Oligopeptide microarrays are widely used in research and healthcare. Within these areas, oligopeptide microarrays are suitable for many different applications. Oligopeptide microarrays for example provide a tool for the identification of biologically active motifs, e.g. oligopeptide microarrays may imitate potential active motifs of ligands for screening the binding to corresponding receptors. Furthermore, the oligopeptide microarrays might reflect specific sequences of disease associated antigens. Such oligopeptide microarrays can be utilized to detect antibodies from patient samples suggesting the presence of certain inflammatory diseases, infections, and the like. Another important application of the oligopeptide microarrays is the discovery of biochemical interactions, including the binding of proteins or DNA. Oligopeptide microarrays can further be used for the profiling of cellular activity, the activity of enzymes, the adhesion of cells, and the like.
Traditional methods for the analysis of autoimmune diseases involves the detection of autoantibodies and include enzyme linked immunosorbent assays (ELISAs), Western blot analysis, immunoprecipitation analysis and flow-based assays. Routine assays for detection of autoantibodies is generally performed by ELISAs and fluorescence assays. Individual assays are performed in microtiter plates, with a single antigen per well. These tests are performed one-at-a-time, are laborious, and expensive. Oligopeptide arrays have been used to characterize and detect autoantibodies, but they have generally utilized purified antigen molecules spotted onto substrates. The antigens must be produced in recombinant expression systems and purified, which is a time-consuming process. These antigens are generally whole proteins, or known antigenic domains, and do not allow the characterization of specific epitopes. Synthetic peptide arrays have been utilized as well, however the production of these peptides is done by commercial automated peptide synthesizers, and then spotted onto slides. However, they cannot achieve the scale of peptides synthesized by maskless array synthesis (MAS) technology.
Traditional methods, such as ELISA, are laborious and costly, and can only be done one antigen at a time. While spotted oligopeptide microarrays are available, and allow parallel detection of multiple autoantibodies, the cost of producing those arrays is very expensive due to the cost of producing purified antigen molecules in a recombinant expression system. In addition they have a very low resolution and cannot achieve the comprehensive coverage of substantially the whole proteome that an oligopeptide microarray can. Many proteins cannot be synthesized in in vitro systems, which would prevent their use on such arrays.
Furthermore, antigens that are expressed and then spotted onto a microarray often only represent a small percentage of the full protein sequence. Antibodies in one patient may target one set of antigenic domains, which in another patient, the antibodies may target a completely different set of antigenic domains in the same protein.
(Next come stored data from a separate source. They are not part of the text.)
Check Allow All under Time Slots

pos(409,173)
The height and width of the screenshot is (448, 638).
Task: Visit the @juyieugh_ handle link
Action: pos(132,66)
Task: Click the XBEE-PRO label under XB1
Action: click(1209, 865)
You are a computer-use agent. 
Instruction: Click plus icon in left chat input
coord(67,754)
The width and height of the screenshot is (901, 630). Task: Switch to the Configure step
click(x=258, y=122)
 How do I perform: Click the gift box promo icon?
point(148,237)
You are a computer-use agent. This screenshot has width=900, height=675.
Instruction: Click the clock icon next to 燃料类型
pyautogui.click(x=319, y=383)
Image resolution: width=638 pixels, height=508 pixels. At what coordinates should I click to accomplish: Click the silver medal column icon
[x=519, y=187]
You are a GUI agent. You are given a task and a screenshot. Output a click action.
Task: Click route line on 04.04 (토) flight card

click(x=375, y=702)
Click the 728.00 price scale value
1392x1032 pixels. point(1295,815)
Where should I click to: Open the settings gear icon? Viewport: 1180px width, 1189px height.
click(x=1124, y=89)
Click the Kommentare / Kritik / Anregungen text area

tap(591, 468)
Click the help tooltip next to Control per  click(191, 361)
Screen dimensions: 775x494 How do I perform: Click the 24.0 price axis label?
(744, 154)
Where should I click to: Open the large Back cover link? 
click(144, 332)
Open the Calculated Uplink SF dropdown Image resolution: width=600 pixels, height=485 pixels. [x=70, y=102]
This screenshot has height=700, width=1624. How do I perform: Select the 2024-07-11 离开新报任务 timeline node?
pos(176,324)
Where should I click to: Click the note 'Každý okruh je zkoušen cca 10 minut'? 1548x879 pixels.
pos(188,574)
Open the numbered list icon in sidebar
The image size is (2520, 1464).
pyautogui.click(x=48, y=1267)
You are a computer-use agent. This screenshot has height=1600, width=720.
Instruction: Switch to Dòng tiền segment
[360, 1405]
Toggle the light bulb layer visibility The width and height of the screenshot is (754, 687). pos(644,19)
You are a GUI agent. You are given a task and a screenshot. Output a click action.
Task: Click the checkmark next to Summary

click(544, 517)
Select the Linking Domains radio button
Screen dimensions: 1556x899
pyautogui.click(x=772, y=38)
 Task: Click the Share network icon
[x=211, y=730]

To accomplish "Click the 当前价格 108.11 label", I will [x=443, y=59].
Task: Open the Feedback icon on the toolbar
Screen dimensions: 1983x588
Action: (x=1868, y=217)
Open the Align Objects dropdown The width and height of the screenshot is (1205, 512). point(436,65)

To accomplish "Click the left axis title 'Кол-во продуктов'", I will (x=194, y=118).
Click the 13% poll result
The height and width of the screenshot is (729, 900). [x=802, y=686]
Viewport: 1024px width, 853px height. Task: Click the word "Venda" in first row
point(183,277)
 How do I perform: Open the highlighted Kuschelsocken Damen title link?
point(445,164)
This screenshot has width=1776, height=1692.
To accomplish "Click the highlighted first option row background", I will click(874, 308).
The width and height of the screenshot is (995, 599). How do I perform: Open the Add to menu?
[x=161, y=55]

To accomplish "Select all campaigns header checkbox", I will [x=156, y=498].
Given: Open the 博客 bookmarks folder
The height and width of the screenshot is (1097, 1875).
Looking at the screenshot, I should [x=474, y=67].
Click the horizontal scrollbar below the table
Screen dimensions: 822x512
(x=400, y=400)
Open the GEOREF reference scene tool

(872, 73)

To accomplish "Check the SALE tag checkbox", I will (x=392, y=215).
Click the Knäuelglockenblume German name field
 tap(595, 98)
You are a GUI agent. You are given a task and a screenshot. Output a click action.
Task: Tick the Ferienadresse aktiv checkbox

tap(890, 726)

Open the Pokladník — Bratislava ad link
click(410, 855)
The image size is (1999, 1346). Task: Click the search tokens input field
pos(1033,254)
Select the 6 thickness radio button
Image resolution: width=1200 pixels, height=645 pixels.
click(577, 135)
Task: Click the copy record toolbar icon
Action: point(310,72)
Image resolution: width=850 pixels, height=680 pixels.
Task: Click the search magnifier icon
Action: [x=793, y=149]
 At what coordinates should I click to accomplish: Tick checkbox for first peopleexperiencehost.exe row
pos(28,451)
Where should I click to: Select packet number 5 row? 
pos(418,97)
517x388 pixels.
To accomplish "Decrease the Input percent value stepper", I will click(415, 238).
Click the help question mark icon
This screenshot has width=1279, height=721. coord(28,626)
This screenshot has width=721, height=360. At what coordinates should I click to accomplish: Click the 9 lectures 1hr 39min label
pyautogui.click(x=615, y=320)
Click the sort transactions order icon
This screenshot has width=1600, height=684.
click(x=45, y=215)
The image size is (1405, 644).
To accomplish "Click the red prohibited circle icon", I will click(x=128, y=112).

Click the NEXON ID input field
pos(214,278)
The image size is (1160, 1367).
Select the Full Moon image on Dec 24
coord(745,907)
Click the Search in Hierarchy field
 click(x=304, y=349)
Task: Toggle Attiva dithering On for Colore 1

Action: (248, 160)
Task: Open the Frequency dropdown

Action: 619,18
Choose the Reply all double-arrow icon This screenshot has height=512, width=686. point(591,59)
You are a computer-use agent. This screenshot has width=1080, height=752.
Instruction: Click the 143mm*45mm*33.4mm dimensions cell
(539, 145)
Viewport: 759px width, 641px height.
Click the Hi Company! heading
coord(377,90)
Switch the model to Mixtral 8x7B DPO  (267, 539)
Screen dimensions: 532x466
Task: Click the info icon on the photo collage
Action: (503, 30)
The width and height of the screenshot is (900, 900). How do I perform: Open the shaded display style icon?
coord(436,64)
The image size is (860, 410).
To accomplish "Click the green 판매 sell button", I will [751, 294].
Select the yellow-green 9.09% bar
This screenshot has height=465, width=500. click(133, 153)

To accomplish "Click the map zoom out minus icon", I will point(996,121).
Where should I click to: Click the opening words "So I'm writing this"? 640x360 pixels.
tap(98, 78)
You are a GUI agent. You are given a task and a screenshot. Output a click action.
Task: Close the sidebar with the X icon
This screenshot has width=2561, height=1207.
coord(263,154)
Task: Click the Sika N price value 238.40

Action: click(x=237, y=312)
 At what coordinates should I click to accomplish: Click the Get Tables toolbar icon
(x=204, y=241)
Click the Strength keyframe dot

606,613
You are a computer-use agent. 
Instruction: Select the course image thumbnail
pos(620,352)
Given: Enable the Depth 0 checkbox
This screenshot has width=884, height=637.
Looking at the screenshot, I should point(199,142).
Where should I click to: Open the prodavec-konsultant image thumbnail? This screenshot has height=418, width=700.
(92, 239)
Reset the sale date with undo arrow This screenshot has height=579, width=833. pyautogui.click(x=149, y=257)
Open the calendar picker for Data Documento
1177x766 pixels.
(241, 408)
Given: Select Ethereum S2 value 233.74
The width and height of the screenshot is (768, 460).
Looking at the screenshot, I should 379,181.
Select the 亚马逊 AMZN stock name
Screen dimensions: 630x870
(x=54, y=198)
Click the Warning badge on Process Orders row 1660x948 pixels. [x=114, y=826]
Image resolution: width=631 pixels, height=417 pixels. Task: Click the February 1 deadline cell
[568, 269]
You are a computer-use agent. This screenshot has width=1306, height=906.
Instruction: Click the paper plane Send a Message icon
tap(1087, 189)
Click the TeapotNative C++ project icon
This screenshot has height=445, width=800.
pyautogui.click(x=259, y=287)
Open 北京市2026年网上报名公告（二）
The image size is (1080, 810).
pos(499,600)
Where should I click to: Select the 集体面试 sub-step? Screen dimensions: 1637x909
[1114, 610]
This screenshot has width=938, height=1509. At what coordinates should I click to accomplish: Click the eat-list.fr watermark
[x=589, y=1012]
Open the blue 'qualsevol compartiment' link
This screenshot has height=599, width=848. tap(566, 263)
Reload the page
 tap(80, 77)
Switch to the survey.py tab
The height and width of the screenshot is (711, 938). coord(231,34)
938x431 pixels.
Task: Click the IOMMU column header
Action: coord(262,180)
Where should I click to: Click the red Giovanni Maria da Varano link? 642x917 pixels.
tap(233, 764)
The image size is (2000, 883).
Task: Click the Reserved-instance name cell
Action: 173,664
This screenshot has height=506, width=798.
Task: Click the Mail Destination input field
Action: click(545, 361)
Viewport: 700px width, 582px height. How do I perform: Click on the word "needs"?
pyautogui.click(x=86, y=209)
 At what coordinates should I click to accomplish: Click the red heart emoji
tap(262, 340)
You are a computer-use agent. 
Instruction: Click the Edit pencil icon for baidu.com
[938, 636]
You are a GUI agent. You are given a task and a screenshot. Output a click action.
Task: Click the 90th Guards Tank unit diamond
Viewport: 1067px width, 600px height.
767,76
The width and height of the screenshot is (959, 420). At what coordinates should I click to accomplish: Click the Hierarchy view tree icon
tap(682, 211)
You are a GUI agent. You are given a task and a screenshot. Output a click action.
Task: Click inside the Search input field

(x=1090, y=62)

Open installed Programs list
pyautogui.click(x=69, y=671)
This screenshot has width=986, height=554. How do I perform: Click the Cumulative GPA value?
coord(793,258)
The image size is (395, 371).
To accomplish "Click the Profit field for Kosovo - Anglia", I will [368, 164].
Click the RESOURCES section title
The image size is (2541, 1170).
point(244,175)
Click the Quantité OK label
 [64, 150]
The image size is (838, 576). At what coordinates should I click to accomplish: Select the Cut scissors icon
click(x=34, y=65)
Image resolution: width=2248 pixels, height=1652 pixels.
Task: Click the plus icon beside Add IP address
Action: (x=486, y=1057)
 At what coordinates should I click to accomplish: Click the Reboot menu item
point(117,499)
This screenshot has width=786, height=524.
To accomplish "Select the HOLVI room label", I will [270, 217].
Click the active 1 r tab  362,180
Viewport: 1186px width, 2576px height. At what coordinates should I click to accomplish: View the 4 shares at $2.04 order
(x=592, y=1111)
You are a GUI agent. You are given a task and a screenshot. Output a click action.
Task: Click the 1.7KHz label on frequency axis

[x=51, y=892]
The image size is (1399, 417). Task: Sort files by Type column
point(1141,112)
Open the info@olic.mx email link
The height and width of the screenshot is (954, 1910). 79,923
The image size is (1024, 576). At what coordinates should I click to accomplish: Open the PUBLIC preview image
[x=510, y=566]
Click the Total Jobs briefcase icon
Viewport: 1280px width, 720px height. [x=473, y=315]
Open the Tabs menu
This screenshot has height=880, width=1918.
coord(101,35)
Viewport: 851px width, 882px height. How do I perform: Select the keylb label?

Such patient-to-patient differences could arise from misfolding of proteins, a common problem in autoimmune disease, thus causing differential presentation of protein domains to antibody producing B cells. Oligopeptide arrays are thus preferred because they allow all possible antigenic sites within a given protein to be examined in order to detect patterns or fingerprints across many patients.
The object of the present invention is the provision of microarrays with a high density oligopeptides with improved capabilities for high resolution analysis (including, but not limited to, serological analysis), a method for their synthesis and their use. The advantage of the microarrays according to the invention is their oligopeptide density and the coverage of substantially the whole proteome of an organism by the application of a tiling concept. Because of this oligopeptide density, the microarrays according to the invention allow the parallel detection of all autoantibodies in a human serum sample with a single binding assay. In addition, specific information about the location of epitopes is obtained from the assay by the introduction of the tiling concept. Therefore, the present invention provides a simple, cost-effective method for screening for a wide variety of autoimmune diseases, as well as rapid custom epitope mapping, screening peptides for small molecule binding, synthesis of antibody-like arrays for protein expression analysis, proteome-scale peptide scanning, and many more applications.